WHAT YOU SHOULD DO: Considering only lines that hold the word "bullet", report how many there are in the listing below, as a single number.
....
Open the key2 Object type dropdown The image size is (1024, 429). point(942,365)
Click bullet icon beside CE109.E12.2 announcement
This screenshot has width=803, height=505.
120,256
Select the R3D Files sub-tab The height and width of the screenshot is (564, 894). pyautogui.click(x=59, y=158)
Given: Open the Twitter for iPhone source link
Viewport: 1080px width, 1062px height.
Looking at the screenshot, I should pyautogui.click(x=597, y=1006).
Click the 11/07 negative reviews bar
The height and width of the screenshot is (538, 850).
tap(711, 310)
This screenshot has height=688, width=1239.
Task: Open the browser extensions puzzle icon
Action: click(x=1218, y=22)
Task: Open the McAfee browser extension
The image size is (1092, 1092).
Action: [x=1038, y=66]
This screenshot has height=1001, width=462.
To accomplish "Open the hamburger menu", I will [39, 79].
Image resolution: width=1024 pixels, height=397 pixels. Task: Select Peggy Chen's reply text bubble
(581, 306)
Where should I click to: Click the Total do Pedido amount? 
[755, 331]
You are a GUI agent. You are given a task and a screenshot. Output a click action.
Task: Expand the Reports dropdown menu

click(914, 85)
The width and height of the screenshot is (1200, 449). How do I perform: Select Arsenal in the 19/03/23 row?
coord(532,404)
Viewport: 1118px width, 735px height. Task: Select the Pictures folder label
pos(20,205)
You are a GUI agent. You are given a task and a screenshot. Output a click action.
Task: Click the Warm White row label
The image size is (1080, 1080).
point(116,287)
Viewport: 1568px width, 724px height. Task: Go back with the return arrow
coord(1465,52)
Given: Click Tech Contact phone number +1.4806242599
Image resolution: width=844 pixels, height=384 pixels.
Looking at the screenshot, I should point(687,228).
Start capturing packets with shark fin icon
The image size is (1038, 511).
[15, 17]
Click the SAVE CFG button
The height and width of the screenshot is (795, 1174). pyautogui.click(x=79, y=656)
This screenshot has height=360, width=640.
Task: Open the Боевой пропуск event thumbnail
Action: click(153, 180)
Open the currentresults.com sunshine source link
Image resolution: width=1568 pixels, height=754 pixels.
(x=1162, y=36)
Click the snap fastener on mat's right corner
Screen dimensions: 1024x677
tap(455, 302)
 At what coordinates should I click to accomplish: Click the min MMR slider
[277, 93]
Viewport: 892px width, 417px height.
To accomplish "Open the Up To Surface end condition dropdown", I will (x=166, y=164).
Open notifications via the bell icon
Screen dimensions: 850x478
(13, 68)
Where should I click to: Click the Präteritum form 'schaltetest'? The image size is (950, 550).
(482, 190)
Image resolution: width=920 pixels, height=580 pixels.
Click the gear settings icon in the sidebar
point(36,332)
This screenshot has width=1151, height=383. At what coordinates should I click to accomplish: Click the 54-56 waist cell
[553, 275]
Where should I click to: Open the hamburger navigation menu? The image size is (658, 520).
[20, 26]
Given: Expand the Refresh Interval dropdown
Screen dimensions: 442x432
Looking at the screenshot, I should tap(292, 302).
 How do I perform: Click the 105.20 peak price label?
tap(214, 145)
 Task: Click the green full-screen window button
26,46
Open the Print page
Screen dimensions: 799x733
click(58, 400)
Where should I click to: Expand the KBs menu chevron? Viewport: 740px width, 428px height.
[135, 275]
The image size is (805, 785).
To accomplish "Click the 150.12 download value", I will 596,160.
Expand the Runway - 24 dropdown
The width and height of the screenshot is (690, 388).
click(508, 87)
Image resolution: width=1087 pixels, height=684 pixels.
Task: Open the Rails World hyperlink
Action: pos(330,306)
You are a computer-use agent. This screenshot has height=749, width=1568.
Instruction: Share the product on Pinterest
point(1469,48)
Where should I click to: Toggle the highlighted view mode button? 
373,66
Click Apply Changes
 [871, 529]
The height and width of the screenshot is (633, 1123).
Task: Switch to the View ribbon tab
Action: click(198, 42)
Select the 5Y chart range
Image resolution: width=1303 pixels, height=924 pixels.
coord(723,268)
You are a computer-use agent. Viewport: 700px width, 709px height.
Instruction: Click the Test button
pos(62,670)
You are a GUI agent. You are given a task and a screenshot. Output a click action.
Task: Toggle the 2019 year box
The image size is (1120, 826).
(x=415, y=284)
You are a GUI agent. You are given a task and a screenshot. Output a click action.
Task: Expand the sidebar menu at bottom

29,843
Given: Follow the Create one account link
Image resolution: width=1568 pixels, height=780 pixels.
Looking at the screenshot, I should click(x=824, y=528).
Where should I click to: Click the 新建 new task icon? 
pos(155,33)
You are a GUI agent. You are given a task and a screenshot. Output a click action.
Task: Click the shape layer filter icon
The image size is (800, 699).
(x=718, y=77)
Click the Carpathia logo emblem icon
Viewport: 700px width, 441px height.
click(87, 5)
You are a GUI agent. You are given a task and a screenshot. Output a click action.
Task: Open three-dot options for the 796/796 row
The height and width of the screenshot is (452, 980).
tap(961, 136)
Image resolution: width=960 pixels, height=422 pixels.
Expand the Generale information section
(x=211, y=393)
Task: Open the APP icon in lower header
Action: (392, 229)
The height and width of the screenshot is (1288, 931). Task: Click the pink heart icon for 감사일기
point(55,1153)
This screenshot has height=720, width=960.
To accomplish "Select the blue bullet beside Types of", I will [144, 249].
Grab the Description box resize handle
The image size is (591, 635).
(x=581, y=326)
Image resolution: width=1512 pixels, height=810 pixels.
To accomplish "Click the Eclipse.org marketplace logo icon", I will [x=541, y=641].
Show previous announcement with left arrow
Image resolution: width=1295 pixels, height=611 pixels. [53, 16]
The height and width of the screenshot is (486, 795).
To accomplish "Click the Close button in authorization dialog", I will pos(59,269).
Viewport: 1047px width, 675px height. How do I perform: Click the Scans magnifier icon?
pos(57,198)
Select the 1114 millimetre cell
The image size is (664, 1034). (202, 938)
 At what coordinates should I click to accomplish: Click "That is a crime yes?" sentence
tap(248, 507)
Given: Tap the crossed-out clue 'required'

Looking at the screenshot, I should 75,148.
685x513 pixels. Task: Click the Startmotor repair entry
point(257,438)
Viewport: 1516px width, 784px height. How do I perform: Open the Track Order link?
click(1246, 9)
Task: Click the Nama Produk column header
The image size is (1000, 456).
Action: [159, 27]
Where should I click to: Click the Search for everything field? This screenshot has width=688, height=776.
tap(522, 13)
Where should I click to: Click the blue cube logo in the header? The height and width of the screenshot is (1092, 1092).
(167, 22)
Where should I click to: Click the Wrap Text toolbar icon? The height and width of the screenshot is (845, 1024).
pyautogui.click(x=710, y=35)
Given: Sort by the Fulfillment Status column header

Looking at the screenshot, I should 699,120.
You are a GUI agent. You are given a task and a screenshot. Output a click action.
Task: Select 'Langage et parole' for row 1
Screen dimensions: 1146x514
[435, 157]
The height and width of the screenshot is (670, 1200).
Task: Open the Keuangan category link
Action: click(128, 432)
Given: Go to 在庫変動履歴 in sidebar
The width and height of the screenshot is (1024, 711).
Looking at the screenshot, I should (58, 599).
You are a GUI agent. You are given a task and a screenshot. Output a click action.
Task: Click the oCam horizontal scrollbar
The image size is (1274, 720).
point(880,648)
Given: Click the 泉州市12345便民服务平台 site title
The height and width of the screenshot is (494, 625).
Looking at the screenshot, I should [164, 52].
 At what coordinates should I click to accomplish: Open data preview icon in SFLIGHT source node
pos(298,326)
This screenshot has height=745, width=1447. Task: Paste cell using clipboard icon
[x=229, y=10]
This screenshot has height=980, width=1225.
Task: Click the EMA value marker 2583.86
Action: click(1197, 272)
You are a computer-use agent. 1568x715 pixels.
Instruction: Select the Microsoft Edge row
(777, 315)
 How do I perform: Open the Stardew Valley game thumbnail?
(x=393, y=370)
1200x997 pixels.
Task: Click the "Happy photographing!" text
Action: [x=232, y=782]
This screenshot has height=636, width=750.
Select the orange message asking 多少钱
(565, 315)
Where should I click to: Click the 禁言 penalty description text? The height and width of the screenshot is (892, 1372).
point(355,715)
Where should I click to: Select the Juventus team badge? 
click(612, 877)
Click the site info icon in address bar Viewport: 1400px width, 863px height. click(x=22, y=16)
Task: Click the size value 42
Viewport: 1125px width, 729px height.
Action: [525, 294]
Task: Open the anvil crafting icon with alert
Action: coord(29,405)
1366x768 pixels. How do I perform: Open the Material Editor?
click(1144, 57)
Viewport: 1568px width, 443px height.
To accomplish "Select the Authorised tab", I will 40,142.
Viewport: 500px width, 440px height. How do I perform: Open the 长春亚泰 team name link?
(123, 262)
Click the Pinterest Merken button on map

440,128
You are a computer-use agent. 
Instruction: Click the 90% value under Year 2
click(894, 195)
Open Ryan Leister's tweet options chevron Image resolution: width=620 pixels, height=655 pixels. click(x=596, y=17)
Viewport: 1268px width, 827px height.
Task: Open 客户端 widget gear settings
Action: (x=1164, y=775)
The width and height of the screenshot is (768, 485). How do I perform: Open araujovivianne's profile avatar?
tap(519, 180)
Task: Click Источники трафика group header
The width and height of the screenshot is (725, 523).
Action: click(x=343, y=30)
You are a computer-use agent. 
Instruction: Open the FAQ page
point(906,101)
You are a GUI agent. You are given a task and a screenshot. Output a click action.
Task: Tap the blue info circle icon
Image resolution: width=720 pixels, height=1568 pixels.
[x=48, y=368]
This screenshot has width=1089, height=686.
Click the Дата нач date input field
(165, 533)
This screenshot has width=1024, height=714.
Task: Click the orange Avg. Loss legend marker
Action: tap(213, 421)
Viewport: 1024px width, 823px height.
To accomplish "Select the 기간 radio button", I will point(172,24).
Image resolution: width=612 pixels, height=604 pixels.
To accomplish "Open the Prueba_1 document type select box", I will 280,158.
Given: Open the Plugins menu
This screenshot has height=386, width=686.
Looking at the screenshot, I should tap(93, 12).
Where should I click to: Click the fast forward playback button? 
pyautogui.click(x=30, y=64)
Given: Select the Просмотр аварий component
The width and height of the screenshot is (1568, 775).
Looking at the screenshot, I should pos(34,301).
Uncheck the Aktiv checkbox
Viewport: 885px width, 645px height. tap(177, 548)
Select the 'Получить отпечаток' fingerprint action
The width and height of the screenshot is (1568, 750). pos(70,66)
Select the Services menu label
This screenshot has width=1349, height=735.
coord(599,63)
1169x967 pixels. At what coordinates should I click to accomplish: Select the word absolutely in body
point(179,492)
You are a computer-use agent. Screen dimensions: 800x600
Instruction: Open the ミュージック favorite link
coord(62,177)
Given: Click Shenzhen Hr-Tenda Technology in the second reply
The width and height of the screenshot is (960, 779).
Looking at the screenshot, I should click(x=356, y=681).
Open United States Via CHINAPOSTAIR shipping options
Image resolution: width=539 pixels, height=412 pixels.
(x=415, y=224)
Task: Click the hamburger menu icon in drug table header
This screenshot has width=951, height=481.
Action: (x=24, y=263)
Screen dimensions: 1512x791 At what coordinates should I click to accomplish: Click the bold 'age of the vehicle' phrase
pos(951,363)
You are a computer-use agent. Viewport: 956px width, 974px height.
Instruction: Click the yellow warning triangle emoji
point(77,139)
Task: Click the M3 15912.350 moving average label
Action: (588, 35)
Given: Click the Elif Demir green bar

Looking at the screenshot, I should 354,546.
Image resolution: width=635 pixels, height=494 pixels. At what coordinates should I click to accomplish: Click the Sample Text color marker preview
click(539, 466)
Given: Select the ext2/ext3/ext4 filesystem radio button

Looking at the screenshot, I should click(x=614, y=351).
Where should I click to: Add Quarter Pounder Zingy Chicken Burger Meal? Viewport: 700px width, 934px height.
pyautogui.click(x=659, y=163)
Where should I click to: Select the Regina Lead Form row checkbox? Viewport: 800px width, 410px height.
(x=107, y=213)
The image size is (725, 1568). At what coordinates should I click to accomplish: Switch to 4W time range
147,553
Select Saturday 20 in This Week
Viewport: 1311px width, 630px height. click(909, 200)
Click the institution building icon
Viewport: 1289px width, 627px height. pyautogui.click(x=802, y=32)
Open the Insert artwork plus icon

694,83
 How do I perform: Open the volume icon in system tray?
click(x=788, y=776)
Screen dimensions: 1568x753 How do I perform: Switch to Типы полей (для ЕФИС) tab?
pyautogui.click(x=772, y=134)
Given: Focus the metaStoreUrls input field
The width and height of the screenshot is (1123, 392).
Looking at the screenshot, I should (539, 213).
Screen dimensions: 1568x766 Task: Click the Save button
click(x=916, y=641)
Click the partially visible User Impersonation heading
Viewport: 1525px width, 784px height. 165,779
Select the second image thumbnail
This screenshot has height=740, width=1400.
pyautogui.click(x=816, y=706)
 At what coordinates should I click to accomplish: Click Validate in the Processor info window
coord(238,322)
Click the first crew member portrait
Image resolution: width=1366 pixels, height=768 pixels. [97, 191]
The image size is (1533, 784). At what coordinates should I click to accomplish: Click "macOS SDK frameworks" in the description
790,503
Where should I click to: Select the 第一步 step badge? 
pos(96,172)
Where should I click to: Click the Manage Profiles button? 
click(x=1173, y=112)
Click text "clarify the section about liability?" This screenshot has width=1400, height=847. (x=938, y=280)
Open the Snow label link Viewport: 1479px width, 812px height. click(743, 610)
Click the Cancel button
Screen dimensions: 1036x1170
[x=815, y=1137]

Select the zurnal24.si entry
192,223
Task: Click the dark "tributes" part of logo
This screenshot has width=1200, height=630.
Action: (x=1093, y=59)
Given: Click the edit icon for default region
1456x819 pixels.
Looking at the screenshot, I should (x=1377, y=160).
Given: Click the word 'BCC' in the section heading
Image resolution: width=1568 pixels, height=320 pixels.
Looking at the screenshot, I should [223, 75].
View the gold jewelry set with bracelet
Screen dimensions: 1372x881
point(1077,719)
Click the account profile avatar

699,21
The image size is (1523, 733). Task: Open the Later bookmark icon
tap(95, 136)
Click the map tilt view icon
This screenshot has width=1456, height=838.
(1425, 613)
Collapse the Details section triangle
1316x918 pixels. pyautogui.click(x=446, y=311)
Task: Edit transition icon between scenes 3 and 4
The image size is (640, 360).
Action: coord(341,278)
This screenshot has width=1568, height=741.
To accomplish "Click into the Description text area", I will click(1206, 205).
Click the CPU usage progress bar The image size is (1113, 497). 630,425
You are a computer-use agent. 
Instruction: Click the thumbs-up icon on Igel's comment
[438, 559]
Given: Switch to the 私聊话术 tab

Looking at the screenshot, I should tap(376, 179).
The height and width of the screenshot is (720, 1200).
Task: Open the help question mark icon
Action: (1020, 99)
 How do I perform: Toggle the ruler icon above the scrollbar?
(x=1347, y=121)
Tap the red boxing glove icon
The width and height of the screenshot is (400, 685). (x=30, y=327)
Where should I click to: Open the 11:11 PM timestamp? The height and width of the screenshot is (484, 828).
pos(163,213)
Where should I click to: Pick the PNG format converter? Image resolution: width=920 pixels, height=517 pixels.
....
REPLY TO THE TASK: 2